[Data extracts]

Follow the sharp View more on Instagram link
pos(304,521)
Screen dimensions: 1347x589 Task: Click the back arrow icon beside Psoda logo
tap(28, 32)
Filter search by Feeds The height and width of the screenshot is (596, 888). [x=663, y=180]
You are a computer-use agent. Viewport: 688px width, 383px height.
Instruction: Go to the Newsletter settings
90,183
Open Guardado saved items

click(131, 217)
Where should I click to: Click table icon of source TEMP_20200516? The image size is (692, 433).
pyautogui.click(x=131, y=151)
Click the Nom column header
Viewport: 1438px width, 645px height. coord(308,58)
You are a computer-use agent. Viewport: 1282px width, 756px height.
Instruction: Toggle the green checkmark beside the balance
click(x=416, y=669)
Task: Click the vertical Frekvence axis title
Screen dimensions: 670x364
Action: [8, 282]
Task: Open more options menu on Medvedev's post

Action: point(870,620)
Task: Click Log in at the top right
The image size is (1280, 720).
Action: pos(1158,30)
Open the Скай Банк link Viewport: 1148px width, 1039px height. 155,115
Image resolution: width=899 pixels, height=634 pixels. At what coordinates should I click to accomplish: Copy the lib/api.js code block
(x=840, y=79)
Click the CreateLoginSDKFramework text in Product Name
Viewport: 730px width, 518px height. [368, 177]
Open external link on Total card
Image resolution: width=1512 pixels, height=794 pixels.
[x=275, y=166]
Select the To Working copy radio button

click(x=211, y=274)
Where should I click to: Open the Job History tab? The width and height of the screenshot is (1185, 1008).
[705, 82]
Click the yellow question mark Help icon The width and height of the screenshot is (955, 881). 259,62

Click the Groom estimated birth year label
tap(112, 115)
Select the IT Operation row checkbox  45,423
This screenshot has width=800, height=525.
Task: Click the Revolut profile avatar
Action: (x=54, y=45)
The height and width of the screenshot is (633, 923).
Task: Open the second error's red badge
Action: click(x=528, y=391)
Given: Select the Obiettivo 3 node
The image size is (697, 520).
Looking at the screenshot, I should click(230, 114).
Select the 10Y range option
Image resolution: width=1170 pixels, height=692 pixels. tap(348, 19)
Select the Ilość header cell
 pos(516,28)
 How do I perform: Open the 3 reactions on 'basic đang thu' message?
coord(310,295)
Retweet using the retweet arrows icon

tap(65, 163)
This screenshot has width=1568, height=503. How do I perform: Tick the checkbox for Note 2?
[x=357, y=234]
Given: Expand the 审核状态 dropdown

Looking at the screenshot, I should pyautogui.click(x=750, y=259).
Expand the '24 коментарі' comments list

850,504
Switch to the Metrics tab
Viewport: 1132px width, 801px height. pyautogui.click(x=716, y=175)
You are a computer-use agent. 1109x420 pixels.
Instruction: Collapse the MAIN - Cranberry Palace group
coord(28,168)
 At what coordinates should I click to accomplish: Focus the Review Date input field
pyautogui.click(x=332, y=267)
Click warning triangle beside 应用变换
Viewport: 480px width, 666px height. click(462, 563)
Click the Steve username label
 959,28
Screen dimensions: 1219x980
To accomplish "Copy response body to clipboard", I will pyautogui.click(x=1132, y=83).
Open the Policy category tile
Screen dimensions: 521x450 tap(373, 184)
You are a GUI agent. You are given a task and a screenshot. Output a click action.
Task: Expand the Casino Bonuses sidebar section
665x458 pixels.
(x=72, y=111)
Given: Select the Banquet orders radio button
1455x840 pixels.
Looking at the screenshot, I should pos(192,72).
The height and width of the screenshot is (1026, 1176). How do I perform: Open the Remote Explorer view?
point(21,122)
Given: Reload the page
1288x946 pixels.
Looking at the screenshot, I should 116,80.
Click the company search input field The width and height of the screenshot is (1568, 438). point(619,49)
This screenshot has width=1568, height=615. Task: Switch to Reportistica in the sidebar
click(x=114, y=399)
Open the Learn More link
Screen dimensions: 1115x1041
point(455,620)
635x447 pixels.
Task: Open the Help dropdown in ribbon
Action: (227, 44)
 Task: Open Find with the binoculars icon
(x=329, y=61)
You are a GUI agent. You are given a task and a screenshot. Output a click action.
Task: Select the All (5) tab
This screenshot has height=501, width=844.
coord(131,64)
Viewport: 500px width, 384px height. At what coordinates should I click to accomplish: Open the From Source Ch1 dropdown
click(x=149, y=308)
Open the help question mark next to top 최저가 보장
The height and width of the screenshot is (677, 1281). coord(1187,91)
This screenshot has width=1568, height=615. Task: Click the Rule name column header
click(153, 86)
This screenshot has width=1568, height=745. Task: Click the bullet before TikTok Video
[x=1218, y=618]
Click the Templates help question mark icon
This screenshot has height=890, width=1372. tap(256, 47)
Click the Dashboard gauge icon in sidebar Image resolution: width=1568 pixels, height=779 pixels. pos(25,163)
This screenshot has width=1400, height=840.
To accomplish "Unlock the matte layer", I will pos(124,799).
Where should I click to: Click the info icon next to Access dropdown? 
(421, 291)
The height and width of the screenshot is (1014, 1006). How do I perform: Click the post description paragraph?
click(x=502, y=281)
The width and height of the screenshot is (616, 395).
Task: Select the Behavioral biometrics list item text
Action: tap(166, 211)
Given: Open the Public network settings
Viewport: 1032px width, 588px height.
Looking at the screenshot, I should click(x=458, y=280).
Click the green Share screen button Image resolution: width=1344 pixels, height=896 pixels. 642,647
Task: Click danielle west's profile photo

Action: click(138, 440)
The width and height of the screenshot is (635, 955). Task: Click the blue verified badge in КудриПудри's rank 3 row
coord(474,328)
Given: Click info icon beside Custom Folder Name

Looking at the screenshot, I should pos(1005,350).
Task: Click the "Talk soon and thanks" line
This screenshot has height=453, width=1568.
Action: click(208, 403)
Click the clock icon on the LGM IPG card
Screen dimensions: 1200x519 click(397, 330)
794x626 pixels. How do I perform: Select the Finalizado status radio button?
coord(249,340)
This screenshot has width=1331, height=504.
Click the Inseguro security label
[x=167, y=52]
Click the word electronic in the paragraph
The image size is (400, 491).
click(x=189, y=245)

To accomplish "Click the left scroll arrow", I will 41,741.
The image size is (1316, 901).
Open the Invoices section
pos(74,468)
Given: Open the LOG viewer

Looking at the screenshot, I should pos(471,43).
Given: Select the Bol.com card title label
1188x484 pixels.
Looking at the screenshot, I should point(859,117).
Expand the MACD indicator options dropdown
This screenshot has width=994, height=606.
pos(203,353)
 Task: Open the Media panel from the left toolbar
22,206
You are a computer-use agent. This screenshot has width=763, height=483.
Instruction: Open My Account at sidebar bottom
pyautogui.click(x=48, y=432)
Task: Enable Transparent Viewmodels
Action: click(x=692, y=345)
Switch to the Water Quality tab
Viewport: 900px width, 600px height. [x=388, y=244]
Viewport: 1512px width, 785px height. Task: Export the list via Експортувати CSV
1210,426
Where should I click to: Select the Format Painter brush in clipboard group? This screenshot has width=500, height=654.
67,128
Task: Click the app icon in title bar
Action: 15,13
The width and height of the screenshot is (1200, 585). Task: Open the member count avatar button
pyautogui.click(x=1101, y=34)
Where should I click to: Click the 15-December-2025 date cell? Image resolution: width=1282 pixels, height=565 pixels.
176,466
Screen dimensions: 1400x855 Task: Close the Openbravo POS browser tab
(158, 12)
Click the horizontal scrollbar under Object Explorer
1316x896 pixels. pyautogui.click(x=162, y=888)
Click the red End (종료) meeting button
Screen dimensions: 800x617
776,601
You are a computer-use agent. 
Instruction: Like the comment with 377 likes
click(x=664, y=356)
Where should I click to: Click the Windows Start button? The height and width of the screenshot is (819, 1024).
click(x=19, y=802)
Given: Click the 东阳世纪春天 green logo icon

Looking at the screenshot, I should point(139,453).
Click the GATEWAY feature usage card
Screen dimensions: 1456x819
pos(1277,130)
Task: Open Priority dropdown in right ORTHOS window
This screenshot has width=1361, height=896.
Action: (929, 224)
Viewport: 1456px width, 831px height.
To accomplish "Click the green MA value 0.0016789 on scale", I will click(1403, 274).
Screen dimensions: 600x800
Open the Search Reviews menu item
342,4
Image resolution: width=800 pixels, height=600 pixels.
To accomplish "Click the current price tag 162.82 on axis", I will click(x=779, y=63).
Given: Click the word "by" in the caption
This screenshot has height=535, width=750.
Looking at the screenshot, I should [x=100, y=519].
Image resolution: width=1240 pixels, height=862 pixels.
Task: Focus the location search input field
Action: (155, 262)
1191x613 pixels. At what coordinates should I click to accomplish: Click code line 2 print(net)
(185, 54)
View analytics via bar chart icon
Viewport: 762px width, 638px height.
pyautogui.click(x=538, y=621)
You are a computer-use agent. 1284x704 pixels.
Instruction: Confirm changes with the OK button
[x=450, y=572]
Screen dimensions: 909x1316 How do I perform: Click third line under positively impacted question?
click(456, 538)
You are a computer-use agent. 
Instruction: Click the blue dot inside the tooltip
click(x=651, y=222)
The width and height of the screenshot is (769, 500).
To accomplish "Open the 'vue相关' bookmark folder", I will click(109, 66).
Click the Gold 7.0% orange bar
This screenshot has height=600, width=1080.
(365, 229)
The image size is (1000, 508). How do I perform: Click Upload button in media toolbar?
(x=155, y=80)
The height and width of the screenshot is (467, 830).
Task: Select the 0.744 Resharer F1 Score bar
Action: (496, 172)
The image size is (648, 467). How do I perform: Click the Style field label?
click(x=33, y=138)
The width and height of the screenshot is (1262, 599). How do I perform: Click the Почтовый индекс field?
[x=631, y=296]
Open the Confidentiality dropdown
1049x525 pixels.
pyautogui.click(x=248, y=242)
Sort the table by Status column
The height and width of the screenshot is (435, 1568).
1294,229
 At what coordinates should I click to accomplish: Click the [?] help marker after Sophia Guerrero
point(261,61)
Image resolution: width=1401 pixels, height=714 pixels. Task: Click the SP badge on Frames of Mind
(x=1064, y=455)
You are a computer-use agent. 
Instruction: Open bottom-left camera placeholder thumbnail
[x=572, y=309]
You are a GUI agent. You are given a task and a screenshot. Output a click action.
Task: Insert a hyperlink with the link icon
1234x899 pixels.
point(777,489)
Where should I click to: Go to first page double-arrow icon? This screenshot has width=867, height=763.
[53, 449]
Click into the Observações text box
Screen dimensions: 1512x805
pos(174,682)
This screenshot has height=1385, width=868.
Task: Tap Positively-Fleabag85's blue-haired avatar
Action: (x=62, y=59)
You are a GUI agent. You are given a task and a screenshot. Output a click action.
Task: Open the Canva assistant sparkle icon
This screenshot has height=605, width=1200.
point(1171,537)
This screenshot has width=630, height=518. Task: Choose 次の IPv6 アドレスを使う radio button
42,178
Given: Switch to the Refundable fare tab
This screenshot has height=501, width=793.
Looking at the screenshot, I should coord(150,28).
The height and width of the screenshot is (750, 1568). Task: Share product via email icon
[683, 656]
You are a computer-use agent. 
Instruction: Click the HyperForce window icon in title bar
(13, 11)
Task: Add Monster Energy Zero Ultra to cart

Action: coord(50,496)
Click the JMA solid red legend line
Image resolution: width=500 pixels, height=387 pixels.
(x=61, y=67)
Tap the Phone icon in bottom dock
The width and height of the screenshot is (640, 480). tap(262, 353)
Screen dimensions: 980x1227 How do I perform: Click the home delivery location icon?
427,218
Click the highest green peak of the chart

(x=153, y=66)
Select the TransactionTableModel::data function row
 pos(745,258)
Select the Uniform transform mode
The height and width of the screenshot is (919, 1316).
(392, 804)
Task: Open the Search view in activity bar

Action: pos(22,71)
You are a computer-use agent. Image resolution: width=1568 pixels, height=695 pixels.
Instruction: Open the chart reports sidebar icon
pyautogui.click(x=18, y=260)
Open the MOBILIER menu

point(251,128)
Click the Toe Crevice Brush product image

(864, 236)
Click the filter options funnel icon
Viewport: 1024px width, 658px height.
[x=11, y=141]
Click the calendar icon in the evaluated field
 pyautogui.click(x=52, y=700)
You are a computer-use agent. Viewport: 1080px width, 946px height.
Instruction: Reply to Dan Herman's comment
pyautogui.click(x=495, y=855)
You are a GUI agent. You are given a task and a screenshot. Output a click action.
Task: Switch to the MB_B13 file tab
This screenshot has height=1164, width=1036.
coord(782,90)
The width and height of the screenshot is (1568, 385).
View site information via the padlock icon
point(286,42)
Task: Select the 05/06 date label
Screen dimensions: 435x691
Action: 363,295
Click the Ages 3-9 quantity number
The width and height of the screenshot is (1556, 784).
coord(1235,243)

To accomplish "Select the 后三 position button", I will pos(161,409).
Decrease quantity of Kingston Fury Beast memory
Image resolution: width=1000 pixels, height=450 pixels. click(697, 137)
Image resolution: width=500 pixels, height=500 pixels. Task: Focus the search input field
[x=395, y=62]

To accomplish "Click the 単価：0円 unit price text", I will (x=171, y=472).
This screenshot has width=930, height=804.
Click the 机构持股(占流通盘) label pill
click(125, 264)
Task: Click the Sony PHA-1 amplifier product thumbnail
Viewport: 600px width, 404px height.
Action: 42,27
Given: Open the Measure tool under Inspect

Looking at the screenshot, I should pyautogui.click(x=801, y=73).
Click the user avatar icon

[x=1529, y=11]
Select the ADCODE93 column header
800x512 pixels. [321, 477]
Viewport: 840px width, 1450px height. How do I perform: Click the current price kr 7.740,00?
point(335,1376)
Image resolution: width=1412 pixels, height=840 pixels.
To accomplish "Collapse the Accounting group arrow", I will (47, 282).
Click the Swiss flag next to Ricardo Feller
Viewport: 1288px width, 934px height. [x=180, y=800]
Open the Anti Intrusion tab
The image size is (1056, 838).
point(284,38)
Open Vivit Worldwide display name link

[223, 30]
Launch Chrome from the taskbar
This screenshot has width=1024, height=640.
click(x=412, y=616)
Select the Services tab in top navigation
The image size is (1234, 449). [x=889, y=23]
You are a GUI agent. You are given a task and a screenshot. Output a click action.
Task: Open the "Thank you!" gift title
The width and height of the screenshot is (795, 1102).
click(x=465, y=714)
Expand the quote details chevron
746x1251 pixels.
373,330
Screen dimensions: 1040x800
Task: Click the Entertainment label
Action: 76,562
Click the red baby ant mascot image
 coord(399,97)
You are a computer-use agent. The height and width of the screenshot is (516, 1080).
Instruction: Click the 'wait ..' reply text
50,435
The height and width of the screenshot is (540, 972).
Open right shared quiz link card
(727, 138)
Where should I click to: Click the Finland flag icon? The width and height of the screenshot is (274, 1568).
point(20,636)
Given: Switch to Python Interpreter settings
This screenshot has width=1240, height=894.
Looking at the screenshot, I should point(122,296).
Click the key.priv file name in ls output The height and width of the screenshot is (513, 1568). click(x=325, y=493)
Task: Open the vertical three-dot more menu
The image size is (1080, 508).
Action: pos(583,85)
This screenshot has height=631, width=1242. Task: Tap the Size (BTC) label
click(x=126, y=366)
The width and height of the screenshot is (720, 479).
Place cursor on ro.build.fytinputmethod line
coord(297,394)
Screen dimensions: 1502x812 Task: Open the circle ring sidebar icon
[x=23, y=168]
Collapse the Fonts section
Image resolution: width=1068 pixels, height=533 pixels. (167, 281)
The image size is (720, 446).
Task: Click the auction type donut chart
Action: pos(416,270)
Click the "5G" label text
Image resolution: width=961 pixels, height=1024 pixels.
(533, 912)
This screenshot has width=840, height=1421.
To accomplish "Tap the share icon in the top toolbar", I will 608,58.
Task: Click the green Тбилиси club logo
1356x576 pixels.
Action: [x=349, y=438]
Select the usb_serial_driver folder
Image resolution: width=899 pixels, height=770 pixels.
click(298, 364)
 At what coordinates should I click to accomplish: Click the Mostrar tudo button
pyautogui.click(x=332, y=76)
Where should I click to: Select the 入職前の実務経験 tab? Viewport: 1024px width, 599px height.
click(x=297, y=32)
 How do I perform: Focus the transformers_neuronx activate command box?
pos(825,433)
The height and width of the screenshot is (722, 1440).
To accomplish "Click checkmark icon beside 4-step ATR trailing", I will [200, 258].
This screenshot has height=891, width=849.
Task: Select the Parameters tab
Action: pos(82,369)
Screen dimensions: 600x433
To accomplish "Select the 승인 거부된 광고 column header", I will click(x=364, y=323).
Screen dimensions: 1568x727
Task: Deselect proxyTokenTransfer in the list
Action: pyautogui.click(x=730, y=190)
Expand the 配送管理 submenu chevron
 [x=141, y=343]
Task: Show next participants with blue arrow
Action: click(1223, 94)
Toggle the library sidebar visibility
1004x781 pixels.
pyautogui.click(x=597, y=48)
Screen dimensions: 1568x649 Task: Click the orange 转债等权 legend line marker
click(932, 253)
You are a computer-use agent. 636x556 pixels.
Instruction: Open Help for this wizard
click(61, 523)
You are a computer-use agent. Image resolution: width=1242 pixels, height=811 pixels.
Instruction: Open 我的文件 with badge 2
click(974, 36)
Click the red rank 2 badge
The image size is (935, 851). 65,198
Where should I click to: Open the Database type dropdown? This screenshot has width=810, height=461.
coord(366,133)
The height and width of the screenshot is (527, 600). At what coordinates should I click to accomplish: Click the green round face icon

[/Data extracts]

#### Try it:
Send back exactly the lines of the listing above starting at the one with "Screen dimensions: 1347x589" and ending at the one with "You are a computer-use agent. Viewport: 688px", inclusive, and no others.

#### Task output:
Screen dimensions: 1347x589 Task: Click the back arrow icon beside Psoda logo
tap(28, 32)
Filter search by Feeds The height and width of the screenshot is (596, 888). [x=663, y=180]
You are a computer-use agent. Viewport: 688px width, 383px height.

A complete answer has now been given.